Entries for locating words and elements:
****************************************

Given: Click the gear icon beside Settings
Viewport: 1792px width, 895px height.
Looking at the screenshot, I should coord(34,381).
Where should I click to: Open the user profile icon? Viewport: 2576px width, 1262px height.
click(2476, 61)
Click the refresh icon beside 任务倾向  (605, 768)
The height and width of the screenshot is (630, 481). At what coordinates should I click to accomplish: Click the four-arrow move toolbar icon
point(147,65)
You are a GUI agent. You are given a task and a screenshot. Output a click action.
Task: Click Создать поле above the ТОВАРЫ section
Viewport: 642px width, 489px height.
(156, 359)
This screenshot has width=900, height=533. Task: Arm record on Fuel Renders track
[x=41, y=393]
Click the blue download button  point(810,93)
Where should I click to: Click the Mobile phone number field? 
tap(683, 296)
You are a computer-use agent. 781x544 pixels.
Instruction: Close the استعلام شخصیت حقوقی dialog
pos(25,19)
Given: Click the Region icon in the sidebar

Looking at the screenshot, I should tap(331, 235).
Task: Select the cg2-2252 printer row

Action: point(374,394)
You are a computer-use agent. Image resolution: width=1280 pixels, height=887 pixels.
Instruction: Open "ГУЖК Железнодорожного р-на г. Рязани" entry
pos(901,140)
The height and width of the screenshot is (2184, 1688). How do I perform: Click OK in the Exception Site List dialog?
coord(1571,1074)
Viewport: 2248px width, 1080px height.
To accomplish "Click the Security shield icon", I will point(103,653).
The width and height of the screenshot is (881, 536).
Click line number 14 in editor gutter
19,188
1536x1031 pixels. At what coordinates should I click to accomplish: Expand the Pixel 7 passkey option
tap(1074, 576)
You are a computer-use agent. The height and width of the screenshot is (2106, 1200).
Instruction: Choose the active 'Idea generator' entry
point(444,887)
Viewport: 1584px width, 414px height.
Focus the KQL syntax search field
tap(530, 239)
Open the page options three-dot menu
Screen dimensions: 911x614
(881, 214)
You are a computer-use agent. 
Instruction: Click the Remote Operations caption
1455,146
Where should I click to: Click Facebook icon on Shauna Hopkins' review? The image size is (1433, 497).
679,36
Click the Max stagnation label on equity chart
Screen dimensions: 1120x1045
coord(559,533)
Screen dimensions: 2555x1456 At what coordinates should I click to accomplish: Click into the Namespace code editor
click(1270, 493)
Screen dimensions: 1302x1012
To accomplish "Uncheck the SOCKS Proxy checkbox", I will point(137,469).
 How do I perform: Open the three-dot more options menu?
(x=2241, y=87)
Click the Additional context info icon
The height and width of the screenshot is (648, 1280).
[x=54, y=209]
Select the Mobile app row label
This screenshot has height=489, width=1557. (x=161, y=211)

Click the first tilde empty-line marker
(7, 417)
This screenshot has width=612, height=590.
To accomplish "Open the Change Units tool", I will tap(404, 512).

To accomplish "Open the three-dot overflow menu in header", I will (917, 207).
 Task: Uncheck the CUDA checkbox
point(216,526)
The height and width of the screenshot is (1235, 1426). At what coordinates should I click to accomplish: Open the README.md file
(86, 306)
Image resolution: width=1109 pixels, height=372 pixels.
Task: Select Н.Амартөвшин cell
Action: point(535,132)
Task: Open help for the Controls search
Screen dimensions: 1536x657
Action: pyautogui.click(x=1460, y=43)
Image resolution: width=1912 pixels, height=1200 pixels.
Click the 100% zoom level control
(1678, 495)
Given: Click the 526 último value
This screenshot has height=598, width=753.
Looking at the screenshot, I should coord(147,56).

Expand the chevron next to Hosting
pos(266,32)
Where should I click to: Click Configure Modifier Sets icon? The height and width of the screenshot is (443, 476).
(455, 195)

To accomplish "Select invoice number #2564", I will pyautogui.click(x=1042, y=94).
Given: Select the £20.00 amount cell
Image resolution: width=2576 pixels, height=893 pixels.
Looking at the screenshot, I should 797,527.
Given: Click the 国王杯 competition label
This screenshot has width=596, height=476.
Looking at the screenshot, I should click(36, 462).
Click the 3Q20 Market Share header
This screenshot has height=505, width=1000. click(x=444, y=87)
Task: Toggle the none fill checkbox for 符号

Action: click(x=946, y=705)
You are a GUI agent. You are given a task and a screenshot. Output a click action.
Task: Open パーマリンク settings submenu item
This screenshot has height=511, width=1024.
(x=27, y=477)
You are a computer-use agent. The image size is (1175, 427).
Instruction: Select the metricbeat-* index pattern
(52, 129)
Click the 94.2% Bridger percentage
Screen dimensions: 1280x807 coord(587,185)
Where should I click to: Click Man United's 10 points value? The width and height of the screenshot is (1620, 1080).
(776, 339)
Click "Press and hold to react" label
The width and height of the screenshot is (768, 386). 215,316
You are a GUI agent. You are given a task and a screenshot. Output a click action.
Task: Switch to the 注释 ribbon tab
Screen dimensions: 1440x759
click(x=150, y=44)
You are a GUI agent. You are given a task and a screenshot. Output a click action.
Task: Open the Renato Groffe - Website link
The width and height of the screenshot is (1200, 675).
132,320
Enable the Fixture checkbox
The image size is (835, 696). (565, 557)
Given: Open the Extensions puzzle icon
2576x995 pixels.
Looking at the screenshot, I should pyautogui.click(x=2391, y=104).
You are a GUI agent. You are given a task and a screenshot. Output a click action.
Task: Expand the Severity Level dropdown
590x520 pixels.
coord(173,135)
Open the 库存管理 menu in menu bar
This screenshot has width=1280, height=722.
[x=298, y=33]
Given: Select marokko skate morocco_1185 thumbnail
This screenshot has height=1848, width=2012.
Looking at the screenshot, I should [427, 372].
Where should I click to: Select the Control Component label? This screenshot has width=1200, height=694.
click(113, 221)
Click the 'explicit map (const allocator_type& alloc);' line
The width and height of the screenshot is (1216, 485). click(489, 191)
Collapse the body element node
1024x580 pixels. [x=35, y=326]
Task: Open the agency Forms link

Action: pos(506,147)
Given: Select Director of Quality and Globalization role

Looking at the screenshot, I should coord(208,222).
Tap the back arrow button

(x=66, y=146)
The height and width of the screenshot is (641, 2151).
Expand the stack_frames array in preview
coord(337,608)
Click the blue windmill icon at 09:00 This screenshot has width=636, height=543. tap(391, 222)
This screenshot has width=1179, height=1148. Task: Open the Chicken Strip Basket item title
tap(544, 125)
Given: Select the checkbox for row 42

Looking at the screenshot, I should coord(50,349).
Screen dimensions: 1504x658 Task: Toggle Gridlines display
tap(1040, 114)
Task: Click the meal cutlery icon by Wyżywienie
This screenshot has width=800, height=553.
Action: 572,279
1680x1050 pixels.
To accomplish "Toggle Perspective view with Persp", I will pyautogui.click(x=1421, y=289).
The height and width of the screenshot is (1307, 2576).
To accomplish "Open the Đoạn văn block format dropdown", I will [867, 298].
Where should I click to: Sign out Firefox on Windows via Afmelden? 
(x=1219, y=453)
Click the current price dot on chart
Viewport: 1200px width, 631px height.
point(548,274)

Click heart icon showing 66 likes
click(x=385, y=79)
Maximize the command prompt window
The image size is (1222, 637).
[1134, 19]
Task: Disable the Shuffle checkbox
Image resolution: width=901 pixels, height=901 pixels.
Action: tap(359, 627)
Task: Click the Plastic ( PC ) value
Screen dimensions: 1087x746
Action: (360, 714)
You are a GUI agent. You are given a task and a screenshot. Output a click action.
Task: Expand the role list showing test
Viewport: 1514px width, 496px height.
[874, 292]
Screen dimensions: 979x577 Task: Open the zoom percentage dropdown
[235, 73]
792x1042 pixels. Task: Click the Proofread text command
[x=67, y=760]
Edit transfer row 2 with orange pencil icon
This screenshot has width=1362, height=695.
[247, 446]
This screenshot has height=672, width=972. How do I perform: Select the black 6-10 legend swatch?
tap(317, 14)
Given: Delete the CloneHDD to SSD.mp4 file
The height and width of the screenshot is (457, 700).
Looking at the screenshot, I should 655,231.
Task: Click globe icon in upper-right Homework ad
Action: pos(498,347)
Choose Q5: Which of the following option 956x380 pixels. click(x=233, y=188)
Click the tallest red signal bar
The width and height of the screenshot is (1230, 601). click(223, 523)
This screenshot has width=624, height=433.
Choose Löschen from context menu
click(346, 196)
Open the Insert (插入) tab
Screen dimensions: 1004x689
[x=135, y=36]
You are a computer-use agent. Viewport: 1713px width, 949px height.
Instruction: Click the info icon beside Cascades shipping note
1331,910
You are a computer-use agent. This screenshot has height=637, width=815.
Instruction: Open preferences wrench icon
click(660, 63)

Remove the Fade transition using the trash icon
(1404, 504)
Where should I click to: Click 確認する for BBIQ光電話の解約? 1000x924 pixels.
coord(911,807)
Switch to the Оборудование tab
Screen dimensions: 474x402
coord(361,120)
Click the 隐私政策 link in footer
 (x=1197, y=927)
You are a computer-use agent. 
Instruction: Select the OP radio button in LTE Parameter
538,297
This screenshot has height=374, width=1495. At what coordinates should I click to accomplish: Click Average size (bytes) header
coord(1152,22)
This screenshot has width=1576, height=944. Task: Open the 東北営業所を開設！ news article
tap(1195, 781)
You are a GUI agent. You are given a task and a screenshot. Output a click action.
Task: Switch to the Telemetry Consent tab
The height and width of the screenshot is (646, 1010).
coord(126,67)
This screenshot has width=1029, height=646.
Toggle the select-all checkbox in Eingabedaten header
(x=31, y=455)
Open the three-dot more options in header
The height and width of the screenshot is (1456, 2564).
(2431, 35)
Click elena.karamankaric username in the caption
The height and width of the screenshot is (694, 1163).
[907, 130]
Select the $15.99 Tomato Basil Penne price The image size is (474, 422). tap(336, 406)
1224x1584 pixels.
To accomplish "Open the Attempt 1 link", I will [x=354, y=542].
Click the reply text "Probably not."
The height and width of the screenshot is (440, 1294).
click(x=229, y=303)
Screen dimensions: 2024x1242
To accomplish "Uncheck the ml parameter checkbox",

****************************************

EXERCISE DESCRIPTION ->
Repeat everything in the records from the very beginning down to the line containing "pos(901,140)", with both ends included.

ANSWER TO THIS PROBLEM ->
Given: Click the gear icon beside Settings
Viewport: 1792px width, 895px height.
Looking at the screenshot, I should coord(34,381).
Where should I click to: Open the user profile icon? Viewport: 2576px width, 1262px height.
click(2476, 61)
Click the refresh icon beside 任务倾向  (605, 768)
The height and width of the screenshot is (630, 481). At what coordinates should I click to accomplish: Click the four-arrow move toolbar icon
point(147,65)
You are a GUI agent. You are given a task and a screenshot. Output a click action.
Task: Click Создать поле above the ТОВАРЫ section
Viewport: 642px width, 489px height.
(156, 359)
This screenshot has width=900, height=533. Task: Arm record on Fuel Renders track
[x=41, y=393]
Click the blue download button  point(810,93)
Where should I click to: Click the Mobile phone number field? 
tap(683, 296)
You are a computer-use agent. 781x544 pixels.
Instruction: Close the استعلام شخصیت حقوقی dialog
pos(25,19)
Given: Click the Region icon in the sidebar

Looking at the screenshot, I should tap(331, 235).
Task: Select the cg2-2252 printer row

Action: point(374,394)
You are a computer-use agent. Image resolution: width=1280 pixels, height=887 pixels.
Instruction: Open "ГУЖК Железнодорожного р-на г. Рязани" entry
pos(901,140)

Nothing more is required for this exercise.